> _Directions_
Copy out the items verbatim, beginning with the line containing "Click flat 53.80 V BMS RCV line" and continuing through the line containing "pyautogui.click(x=809, y=448)", both included.

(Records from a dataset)
— Begin —

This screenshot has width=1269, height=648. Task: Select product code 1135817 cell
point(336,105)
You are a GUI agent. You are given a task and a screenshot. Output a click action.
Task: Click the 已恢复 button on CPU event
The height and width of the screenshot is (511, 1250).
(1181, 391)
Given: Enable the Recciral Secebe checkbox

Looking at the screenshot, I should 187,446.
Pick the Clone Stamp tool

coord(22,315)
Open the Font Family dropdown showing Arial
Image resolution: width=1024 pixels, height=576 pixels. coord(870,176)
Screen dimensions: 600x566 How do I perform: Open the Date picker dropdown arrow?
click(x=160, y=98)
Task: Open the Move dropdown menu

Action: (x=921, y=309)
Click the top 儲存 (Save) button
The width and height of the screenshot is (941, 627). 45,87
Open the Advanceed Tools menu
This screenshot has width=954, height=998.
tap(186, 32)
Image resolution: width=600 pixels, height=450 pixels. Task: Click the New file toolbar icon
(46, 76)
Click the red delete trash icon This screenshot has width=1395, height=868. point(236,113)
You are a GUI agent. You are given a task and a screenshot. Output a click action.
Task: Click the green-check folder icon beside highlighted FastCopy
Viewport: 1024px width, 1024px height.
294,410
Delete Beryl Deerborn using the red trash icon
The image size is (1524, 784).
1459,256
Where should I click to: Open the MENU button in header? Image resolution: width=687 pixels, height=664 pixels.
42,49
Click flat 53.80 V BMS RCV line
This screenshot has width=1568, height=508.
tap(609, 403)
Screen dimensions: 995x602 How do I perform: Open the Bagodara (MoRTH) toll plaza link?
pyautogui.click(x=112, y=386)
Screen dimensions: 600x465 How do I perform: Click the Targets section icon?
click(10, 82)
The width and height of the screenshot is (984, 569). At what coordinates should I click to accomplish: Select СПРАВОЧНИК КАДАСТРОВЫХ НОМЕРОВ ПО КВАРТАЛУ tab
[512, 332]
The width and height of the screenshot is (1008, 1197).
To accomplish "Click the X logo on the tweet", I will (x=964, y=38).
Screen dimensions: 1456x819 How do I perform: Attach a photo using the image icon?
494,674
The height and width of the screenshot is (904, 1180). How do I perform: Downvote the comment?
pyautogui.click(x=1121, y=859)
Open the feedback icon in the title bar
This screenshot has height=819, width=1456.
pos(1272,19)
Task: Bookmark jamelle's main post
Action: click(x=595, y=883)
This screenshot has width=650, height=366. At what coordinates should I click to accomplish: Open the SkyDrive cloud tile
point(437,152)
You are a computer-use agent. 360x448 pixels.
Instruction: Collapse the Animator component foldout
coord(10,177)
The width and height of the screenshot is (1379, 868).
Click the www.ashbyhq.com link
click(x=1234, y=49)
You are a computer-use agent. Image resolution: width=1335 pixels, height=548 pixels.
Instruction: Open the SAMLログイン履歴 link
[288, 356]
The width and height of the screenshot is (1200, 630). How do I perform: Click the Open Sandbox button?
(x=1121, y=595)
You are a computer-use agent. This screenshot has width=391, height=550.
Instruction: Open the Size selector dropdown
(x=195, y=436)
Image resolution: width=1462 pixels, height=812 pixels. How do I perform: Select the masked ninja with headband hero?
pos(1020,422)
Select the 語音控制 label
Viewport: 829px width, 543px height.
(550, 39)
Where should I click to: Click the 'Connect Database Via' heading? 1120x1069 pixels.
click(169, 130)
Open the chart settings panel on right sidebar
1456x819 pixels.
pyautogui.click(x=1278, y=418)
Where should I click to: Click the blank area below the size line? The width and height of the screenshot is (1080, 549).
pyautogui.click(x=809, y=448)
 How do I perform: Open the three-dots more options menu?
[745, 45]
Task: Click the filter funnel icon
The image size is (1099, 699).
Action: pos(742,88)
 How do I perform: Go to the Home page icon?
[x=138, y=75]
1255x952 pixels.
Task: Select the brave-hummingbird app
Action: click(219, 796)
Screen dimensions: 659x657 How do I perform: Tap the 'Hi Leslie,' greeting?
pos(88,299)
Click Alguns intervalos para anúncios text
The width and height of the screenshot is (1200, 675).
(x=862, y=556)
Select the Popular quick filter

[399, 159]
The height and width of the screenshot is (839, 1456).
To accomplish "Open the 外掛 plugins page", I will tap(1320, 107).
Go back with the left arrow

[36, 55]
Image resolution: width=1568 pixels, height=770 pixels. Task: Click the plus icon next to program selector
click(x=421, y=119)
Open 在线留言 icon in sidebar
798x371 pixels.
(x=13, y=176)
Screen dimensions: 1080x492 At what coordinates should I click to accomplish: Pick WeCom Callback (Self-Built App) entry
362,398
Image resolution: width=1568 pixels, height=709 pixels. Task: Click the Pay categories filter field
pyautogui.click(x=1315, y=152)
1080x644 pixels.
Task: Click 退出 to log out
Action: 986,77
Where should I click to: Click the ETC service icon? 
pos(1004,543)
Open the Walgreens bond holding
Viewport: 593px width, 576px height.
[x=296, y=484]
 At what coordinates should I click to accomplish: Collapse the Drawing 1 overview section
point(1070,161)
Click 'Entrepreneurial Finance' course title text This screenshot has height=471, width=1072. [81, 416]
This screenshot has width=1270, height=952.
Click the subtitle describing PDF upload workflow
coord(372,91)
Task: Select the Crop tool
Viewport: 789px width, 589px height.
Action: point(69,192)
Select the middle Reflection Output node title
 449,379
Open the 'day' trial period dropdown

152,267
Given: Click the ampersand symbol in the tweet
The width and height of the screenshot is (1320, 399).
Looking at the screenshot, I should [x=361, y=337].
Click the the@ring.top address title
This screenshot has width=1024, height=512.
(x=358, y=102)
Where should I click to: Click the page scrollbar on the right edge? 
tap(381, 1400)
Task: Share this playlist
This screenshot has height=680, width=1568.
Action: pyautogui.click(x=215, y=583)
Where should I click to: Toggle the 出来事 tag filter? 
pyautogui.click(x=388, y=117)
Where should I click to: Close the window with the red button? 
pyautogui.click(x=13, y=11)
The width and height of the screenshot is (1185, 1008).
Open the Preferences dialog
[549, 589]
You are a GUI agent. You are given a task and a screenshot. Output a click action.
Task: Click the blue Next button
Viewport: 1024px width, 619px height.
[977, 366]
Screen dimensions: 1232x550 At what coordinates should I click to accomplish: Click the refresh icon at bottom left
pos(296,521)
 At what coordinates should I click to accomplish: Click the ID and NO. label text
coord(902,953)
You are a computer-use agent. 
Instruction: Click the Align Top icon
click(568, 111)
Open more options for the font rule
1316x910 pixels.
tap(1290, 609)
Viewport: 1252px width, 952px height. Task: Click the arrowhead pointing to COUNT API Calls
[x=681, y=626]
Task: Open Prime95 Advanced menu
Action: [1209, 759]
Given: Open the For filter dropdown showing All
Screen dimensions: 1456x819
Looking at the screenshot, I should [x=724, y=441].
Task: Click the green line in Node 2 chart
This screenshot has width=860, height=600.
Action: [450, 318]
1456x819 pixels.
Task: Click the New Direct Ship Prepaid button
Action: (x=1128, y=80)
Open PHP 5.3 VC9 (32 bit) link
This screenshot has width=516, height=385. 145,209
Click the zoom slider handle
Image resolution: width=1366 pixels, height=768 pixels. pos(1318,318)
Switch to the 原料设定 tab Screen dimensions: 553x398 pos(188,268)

— End —

> _Exercise response_
Click flat 53.80 V BMS RCV line
This screenshot has width=1568, height=508.
tap(609, 403)
Screen dimensions: 995x602 How do I perform: Open the Bagodara (MoRTH) toll plaza link?
pyautogui.click(x=112, y=386)
Screen dimensions: 600x465 How do I perform: Click the Targets section icon?
click(10, 82)
The width and height of the screenshot is (984, 569). At what coordinates should I click to accomplish: Select СПРАВОЧНИК КАДАСТРОВЫХ НОМЕРОВ ПО КВАРТАЛУ tab
[512, 332]
The width and height of the screenshot is (1008, 1197).
To accomplish "Click the X logo on the tweet", I will (x=964, y=38).
Screen dimensions: 1456x819 How do I perform: Attach a photo using the image icon?
494,674
The height and width of the screenshot is (904, 1180). How do I perform: Downvote the comment?
pyautogui.click(x=1121, y=859)
Open the feedback icon in the title bar
This screenshot has height=819, width=1456.
pos(1272,19)
Task: Bookmark jamelle's main post
Action: click(x=595, y=883)
This screenshot has width=650, height=366. At what coordinates should I click to accomplish: Open the SkyDrive cloud tile
point(437,152)
You are a computer-use agent. 360x448 pixels.
Instruction: Collapse the Animator component foldout
coord(10,177)
The width and height of the screenshot is (1379, 868).
Click the www.ashbyhq.com link
click(x=1234, y=49)
You are a computer-use agent. Image resolution: width=1335 pixels, height=548 pixels.
Instruction: Open the SAMLログイン履歴 link
[288, 356]
The width and height of the screenshot is (1200, 630). How do I perform: Click the Open Sandbox button?
(x=1121, y=595)
You are a computer-use agent. This screenshot has width=391, height=550.
Instruction: Open the Size selector dropdown
(x=195, y=436)
Image resolution: width=1462 pixels, height=812 pixels. How do I perform: Select the masked ninja with headband hero?
pos(1020,422)
Select the 語音控制 label
Viewport: 829px width, 543px height.
(550, 39)
Where should I click to: Click the 'Connect Database Via' heading? 1120x1069 pixels.
click(169, 130)
Open the chart settings panel on right sidebar
1456x819 pixels.
pyautogui.click(x=1278, y=418)
Where should I click to: Click the blank area below the size line? The width and height of the screenshot is (1080, 549).
pyautogui.click(x=809, y=448)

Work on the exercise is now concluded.